Given request —
Update the data below by replacing every "Instruction" with "Goal" and leaving everything else unchanged.

-- START OF Data extract --

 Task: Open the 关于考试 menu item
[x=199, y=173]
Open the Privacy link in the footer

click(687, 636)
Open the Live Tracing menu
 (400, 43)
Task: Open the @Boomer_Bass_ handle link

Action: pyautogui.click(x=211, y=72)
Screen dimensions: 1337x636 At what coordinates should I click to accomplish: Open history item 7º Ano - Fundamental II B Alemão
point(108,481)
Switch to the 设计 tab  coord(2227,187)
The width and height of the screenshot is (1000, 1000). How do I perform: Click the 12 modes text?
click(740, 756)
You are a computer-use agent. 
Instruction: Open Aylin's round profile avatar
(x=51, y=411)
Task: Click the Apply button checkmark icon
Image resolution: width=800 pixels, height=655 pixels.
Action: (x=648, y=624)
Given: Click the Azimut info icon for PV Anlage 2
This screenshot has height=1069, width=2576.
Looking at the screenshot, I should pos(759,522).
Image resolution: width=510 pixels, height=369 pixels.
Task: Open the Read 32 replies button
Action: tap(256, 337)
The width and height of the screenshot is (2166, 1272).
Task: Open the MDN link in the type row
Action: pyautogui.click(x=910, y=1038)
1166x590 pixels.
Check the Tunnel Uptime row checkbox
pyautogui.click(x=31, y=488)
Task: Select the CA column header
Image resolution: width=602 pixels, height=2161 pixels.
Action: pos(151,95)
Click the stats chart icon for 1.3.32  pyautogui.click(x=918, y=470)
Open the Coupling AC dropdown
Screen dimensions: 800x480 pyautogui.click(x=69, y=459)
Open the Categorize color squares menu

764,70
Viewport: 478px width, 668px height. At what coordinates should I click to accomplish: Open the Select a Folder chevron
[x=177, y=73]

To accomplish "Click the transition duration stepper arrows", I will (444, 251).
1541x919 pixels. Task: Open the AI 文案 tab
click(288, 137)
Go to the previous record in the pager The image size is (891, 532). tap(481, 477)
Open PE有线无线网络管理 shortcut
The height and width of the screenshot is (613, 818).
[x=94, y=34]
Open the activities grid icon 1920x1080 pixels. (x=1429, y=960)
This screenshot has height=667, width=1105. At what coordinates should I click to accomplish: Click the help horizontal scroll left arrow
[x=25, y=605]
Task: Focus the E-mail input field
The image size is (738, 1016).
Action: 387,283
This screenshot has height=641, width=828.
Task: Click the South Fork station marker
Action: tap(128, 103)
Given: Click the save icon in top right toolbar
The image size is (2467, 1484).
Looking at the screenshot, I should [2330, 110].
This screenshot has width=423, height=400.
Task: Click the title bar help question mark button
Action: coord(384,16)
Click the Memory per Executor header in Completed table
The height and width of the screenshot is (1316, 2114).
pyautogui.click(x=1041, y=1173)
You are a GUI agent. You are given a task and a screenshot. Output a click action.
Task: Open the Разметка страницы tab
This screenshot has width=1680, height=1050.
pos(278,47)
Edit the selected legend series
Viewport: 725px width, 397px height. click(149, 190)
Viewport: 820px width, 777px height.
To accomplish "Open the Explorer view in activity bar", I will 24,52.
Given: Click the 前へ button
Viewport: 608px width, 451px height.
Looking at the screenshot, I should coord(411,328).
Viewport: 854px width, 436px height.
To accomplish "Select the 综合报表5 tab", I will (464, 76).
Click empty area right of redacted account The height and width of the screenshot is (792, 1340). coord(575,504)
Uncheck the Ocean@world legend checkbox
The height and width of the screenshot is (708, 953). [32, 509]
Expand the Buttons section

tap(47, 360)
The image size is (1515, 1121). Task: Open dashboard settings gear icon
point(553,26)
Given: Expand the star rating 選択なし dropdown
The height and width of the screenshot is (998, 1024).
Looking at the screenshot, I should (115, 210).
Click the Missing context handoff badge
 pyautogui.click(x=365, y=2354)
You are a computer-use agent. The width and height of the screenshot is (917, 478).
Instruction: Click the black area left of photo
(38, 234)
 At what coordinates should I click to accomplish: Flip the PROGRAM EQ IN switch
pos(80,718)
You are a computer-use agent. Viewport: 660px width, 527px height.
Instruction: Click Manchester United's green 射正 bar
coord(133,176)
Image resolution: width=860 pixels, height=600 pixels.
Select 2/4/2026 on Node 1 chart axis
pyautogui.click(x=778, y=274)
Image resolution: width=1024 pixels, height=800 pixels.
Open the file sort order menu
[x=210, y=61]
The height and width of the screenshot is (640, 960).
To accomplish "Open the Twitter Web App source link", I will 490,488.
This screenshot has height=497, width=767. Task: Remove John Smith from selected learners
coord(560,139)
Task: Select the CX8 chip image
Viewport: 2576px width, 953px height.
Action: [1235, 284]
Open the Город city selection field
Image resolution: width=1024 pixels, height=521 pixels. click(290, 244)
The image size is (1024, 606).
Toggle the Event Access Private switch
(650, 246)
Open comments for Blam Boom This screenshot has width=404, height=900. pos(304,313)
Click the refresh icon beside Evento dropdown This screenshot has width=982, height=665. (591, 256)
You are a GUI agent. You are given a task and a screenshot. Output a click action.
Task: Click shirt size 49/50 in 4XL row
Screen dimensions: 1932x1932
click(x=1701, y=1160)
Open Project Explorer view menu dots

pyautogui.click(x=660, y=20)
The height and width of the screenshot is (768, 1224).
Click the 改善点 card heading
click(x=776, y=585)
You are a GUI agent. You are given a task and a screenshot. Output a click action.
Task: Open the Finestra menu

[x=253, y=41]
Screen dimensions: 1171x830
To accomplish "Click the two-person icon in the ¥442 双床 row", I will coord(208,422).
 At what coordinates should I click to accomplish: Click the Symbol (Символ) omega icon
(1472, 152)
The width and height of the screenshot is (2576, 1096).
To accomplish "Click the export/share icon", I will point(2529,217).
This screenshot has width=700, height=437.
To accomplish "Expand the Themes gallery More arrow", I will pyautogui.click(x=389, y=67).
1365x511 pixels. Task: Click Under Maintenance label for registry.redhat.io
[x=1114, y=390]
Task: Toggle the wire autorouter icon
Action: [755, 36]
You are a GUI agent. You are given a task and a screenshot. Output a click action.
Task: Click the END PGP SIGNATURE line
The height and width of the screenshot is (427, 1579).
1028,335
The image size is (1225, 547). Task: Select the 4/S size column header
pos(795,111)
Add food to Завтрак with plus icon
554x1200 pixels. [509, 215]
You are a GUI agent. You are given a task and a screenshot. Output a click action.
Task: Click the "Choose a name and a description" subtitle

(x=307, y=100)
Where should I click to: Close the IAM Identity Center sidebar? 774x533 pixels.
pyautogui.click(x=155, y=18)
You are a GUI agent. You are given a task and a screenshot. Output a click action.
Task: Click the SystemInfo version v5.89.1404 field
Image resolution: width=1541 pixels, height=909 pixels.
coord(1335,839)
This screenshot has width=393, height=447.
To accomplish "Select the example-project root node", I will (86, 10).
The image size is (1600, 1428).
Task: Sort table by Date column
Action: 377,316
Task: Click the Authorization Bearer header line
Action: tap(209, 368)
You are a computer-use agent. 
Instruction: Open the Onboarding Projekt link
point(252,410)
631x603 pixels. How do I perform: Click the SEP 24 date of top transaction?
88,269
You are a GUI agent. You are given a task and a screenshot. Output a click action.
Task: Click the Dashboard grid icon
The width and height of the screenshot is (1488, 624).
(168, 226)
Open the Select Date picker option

-- END OF Data extract --

Finished exercise —
 Task: Open the 关于考试 menu item
[x=199, y=173]
Open the Privacy link in the footer

click(687, 636)
Open the Live Tracing menu
 (400, 43)
Task: Open the @Boomer_Bass_ handle link

Action: pyautogui.click(x=211, y=72)
Screen dimensions: 1337x636 At what coordinates should I click to accomplish: Open history item 7º Ano - Fundamental II B Alemão
point(108,481)
Switch to the 设计 tab  coord(2227,187)
The width and height of the screenshot is (1000, 1000). How do I perform: Click the 12 modes text?
click(740, 756)
You are a computer-use agent. 
Goal: Open Aylin's round profile avatar
(x=51, y=411)
Task: Click the Apply button checkmark icon
Image resolution: width=800 pixels, height=655 pixels.
Action: (x=648, y=624)
Given: Click the Azimut info icon for PV Anlage 2
This screenshot has height=1069, width=2576.
Looking at the screenshot, I should pos(759,522).
Image resolution: width=510 pixels, height=369 pixels.
Task: Open the Read 32 replies button
Action: tap(256, 337)
The width and height of the screenshot is (2166, 1272).
Task: Open the MDN link in the type row
Action: pyautogui.click(x=910, y=1038)
1166x590 pixels.
Check the Tunnel Uptime row checkbox
pyautogui.click(x=31, y=488)
Task: Select the CA column header
Image resolution: width=602 pixels, height=2161 pixels.
Action: pos(151,95)
Click the stats chart icon for 1.3.32  pyautogui.click(x=918, y=470)
Open the Coupling AC dropdown
Screen dimensions: 800x480 pyautogui.click(x=69, y=459)
Open the Categorize color squares menu

764,70
Viewport: 478px width, 668px height. At what coordinates should I click to accomplish: Open the Select a Folder chevron
[x=177, y=73]

To accomplish "Click the transition duration stepper arrows", I will (444, 251).
1541x919 pixels. Task: Open the AI 文案 tab
click(288, 137)
Go to the previous record in the pager The image size is (891, 532). tap(481, 477)
Open PE有线无线网络管理 shortcut
The height and width of the screenshot is (613, 818).
[x=94, y=34]
Open the activities grid icon 1920x1080 pixels. (x=1429, y=960)
This screenshot has height=667, width=1105. At what coordinates should I click to accomplish: Click the help horizontal scroll left arrow
[x=25, y=605]
Task: Focus the E-mail input field
The image size is (738, 1016).
Action: 387,283
This screenshot has height=641, width=828.
Task: Click the South Fork station marker
Action: tap(128, 103)
Given: Click the save icon in top right toolbar
The image size is (2467, 1484).
Looking at the screenshot, I should [2330, 110].
This screenshot has width=423, height=400.
Task: Click the title bar help question mark button
Action: coord(384,16)
Click the Memory per Executor header in Completed table
The height and width of the screenshot is (1316, 2114).
pyautogui.click(x=1041, y=1173)
You are a GUI agent. You are given a task and a screenshot. Output a click action.
Task: Open the Разметка страницы tab
This screenshot has width=1680, height=1050.
pos(278,47)
Edit the selected legend series
Viewport: 725px width, 397px height. click(149, 190)
Viewport: 820px width, 777px height.
To accomplish "Open the Explorer view in activity bar", I will 24,52.
Given: Click the 前へ button
Viewport: 608px width, 451px height.
Looking at the screenshot, I should coord(411,328).
Viewport: 854px width, 436px height.
To accomplish "Select the 综合报表5 tab", I will (464, 76).
Click empty area right of redacted account The height and width of the screenshot is (792, 1340). coord(575,504)
Uncheck the Ocean@world legend checkbox
The height and width of the screenshot is (708, 953). [32, 509]
Expand the Buttons section

tap(47, 360)
The image size is (1515, 1121). Task: Open dashboard settings gear icon
point(553,26)
Given: Expand the star rating 選択なし dropdown
The height and width of the screenshot is (998, 1024).
Looking at the screenshot, I should (115, 210).
Click the Missing context handoff badge
 pyautogui.click(x=365, y=2354)
You are a computer-use agent. The width and height of the screenshot is (917, 478).
Goal: Click the black area left of photo
(38, 234)
 At what coordinates should I click to accomplish: Flip the PROGRAM EQ IN switch
pos(80,718)
You are a computer-use agent. Viewport: 660px width, 527px height.
Goal: Click Manchester United's green 射正 bar
coord(133,176)
Image resolution: width=860 pixels, height=600 pixels.
Select 2/4/2026 on Node 1 chart axis
pyautogui.click(x=778, y=274)
Image resolution: width=1024 pixels, height=800 pixels.
Open the file sort order menu
[x=210, y=61]
The height and width of the screenshot is (640, 960).
To accomplish "Open the Twitter Web App source link", I will 490,488.
This screenshot has height=497, width=767. Task: Remove John Smith from selected learners
coord(560,139)
Task: Select the CX8 chip image
Viewport: 2576px width, 953px height.
Action: [1235, 284]
Open the Город city selection field
Image resolution: width=1024 pixels, height=521 pixels. click(290, 244)
The image size is (1024, 606).
Toggle the Event Access Private switch
(650, 246)
Open comments for Blam Boom This screenshot has width=404, height=900. pos(304,313)
Click the refresh icon beside Evento dropdown This screenshot has width=982, height=665. (591, 256)
You are a GUI agent. You are given a task and a screenshot. Output a click action.
Task: Click shirt size 49/50 in 4XL row
Screen dimensions: 1932x1932
click(x=1701, y=1160)
Open Project Explorer view menu dots

pyautogui.click(x=660, y=20)
The height and width of the screenshot is (768, 1224).
Click the 改善点 card heading
click(x=776, y=585)
You are a GUI agent. You are given a task and a screenshot. Output a click action.
Task: Open the Finestra menu

[x=253, y=41]
Screen dimensions: 1171x830
To accomplish "Click the two-person icon in the ¥442 双床 row", I will coord(208,422).
 At what coordinates should I click to accomplish: Click the Symbol (Символ) omega icon
(1472, 152)
The width and height of the screenshot is (2576, 1096).
To accomplish "Click the export/share icon", I will point(2529,217).
This screenshot has width=700, height=437.
To accomplish "Expand the Themes gallery More arrow", I will pyautogui.click(x=389, y=67).
1365x511 pixels. Task: Click Under Maintenance label for registry.redhat.io
[x=1114, y=390]
Task: Toggle the wire autorouter icon
Action: [755, 36]
You are a GUI agent. You are given a task and a screenshot. Output a click action.
Task: Click the END PGP SIGNATURE line
The height and width of the screenshot is (427, 1579).
1028,335
The image size is (1225, 547). Task: Select the 4/S size column header
pos(795,111)
Add food to Завтрак with plus icon
554x1200 pixels. [509, 215]
You are a GUI agent. You are given a task and a screenshot. Output a click action.
Task: Click the "Choose a name and a description" subtitle

(x=307, y=100)
Where should I click to: Close the IAM Identity Center sidebar? 774x533 pixels.
pyautogui.click(x=155, y=18)
You are a GUI agent. You are given a task and a screenshot. Output a click action.
Task: Click the SystemInfo version v5.89.1404 field
Image resolution: width=1541 pixels, height=909 pixels.
coord(1335,839)
This screenshot has width=393, height=447.
To accomplish "Select the example-project root node", I will (86, 10).
The image size is (1600, 1428).
Task: Sort table by Date column
Action: 377,316
Task: Click the Authorization Bearer header line
Action: tap(209, 368)
You are a computer-use agent. 
Goal: Open the Onboarding Projekt link
point(252,410)
631x603 pixels. How do I perform: Click the SEP 24 date of top transaction?
88,269
You are a GUI agent. You are given a task and a screenshot. Output a click action.
Task: Click the Dashboard grid icon
The width and height of the screenshot is (1488, 624).
(168, 226)
Open the Select Date picker option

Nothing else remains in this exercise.